Con Skriniar può finalmente iniziare il dopo Samuel

Non sbaglia un pallone e respinge qualsiasi pericolo con disprezzo. Milan Skriniar è così, solido come una roccia al centro della difesa nerazzurra, un muro su cui Luciano Spalletti ripone fiducia massima. E come il tecnico toscano anche gli oltre 55 mila di San Siro, che ad ogni tocco di palla dell’ex Sampdoria si esibivano in applausi scroscianti.
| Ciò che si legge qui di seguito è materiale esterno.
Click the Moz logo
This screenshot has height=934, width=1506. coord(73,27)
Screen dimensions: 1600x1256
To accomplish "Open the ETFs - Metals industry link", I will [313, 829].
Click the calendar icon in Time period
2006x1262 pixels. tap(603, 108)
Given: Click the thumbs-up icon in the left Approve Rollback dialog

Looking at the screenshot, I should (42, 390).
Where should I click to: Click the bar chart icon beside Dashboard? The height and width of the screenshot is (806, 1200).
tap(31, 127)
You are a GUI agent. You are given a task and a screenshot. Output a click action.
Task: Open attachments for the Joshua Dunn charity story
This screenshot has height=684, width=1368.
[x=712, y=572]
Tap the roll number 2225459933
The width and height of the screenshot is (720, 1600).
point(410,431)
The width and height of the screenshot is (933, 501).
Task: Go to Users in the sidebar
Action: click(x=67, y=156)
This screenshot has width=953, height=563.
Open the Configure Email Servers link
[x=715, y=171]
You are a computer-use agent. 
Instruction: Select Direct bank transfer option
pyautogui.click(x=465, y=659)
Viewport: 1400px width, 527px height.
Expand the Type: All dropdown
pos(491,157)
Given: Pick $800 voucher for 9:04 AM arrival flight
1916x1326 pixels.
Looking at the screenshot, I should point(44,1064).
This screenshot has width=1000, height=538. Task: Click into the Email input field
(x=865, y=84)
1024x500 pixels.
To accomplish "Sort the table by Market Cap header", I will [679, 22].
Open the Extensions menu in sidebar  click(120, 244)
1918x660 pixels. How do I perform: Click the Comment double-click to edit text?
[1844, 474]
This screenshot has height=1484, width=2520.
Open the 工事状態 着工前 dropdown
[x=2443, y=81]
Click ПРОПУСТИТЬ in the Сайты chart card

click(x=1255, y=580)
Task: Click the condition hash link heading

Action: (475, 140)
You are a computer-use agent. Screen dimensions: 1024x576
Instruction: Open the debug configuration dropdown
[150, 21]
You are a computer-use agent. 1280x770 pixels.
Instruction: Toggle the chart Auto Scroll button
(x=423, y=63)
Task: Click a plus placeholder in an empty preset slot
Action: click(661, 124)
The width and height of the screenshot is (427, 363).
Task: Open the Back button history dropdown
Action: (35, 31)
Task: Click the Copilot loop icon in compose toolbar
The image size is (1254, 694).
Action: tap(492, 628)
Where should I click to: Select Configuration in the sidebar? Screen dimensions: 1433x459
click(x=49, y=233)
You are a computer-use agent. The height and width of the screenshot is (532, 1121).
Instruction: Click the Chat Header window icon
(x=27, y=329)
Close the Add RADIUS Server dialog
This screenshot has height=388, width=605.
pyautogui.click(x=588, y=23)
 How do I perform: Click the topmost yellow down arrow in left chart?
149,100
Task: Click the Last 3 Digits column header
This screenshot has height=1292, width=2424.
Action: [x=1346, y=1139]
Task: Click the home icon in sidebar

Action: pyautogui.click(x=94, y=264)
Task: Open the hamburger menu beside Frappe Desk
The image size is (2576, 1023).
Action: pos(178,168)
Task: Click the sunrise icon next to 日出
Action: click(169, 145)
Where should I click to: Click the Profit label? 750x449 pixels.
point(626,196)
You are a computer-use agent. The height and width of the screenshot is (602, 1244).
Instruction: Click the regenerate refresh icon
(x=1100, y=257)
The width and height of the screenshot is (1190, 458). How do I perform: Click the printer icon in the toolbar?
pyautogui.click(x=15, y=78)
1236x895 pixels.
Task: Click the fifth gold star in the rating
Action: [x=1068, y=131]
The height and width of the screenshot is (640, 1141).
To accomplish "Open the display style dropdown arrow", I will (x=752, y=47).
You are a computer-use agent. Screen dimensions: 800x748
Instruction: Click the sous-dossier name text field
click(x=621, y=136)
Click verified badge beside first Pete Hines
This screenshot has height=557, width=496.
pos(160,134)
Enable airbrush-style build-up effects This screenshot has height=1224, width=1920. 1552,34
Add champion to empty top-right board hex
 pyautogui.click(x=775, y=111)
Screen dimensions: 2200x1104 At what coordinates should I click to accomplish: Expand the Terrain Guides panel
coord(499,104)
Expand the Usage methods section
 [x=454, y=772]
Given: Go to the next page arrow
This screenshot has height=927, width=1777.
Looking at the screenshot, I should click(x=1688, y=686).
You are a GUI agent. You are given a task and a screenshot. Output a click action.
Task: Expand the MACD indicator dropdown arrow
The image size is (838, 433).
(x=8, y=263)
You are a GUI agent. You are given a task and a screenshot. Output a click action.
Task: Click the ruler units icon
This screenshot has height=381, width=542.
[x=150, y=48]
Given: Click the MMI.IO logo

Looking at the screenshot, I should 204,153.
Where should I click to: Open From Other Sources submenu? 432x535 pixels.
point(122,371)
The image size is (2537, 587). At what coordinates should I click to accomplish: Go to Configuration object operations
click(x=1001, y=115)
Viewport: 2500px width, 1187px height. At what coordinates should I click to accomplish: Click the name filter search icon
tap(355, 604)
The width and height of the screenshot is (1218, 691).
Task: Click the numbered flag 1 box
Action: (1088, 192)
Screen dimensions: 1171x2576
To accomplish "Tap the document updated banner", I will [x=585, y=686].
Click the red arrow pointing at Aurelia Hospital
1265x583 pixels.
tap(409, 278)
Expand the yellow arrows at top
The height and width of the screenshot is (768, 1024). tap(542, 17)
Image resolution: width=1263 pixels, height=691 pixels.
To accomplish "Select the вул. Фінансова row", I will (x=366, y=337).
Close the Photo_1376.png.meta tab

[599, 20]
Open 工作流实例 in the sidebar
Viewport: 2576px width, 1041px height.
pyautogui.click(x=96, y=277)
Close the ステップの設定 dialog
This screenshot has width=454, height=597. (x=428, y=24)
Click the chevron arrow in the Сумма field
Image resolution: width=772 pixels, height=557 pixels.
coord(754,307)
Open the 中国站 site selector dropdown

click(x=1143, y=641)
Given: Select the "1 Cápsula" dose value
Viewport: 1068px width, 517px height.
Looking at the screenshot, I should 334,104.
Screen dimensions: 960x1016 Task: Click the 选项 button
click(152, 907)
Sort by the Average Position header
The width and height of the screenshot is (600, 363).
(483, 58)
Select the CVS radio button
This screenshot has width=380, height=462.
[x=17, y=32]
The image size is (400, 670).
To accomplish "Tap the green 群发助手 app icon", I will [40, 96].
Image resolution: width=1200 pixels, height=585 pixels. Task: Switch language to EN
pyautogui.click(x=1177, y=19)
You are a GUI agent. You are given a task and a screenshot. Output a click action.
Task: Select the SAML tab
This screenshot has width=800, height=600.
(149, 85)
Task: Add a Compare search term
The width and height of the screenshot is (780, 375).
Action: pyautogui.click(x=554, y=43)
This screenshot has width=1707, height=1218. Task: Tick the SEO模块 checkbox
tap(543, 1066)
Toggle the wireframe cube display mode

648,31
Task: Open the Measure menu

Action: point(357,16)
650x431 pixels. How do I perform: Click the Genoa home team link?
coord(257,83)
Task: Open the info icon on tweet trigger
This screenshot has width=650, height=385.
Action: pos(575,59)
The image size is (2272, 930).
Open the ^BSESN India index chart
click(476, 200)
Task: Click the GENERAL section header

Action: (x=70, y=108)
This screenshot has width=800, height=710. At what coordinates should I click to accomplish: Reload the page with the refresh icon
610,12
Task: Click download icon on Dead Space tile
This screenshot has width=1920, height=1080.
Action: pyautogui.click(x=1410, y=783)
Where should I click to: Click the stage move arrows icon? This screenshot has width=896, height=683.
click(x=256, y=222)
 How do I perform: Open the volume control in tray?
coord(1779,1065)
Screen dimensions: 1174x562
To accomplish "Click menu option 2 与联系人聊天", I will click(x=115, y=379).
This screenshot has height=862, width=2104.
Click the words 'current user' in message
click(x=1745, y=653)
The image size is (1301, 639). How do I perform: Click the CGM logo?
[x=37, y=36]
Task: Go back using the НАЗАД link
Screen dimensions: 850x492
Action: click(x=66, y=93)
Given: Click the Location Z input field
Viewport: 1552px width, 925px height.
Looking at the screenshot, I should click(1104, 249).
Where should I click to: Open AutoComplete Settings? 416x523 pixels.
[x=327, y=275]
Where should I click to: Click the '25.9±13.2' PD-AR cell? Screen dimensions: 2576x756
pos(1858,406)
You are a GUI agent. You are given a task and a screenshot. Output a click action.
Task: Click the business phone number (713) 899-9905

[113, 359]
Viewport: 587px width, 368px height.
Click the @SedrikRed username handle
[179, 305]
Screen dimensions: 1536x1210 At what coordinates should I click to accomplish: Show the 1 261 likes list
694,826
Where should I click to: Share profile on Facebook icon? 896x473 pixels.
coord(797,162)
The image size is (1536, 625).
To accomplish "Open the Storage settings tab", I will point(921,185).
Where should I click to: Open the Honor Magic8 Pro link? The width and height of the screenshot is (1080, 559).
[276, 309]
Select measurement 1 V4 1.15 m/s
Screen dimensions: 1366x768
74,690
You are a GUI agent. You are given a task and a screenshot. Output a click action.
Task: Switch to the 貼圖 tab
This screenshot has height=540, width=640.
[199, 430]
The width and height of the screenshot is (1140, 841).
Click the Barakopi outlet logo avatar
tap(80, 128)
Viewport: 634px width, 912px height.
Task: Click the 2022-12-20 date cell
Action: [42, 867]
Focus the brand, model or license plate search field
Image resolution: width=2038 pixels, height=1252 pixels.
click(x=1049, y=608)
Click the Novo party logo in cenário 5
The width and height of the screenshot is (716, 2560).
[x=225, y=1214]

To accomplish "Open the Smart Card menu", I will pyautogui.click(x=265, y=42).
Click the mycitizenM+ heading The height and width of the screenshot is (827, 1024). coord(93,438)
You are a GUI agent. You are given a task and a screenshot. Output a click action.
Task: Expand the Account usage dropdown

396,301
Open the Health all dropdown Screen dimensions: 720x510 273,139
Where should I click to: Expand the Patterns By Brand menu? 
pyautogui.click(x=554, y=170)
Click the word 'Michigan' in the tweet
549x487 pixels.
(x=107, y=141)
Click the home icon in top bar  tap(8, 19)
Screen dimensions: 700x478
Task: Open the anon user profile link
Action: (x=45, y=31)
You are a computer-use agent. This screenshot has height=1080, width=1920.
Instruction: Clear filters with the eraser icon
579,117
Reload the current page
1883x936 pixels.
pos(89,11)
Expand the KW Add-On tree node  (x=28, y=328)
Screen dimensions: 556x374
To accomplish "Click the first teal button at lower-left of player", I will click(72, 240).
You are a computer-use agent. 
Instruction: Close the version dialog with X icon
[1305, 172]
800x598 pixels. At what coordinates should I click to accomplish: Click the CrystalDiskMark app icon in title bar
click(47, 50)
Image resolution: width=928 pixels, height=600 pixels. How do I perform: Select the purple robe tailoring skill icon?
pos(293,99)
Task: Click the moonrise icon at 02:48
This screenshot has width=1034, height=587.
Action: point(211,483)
IL DOPO SAMUEL – Stupisce la concentrazione con la quale il classe ’95 inizia e finisce la partita. Sempre sul pezzo, sempre a ritmi altissimi. Bravo sull’uomo, ottimo nella copertura degli spazi: il Milan Skriniar di questo avvio di stagione è quanto di meglio ci si potesse attendere. Dal dopo Samuel, nessun centrale di difesa si era finora imposto con tale arroganza al Meazza. Le prestazioni dello slovacco fanno sorridere Spalletti, che in settimana lo aveva elogiato con grande enfasi: “Entro un anno ce lo chiederanno tutti i migliori club del mondo”, ha affermato il tecnico toscano, che evidentemente ha già capito quello che è il potenziale dell’ex blucerchiato.

Milan Skriniar

LA PROFEZIA DI GIAMPAOLO E CASSANO – Possono sorridere anche Sabatini e Ausilio, che in questo calciatore hanno sempre creduto. E pensare che a Genova qualcuno lo criticava, quando ancora Skriniar non aveva assorbito del tutto le dinamiche del calcio italiano. A difenderlo c’erano Cassano e Giampaolo, d’accordo su un principio comune: “Diventerà tra i centrali più forti d’Europa”. La strada è ancora lunga, ma intanto Skriniar sembra non aver paura di niente e nessuno.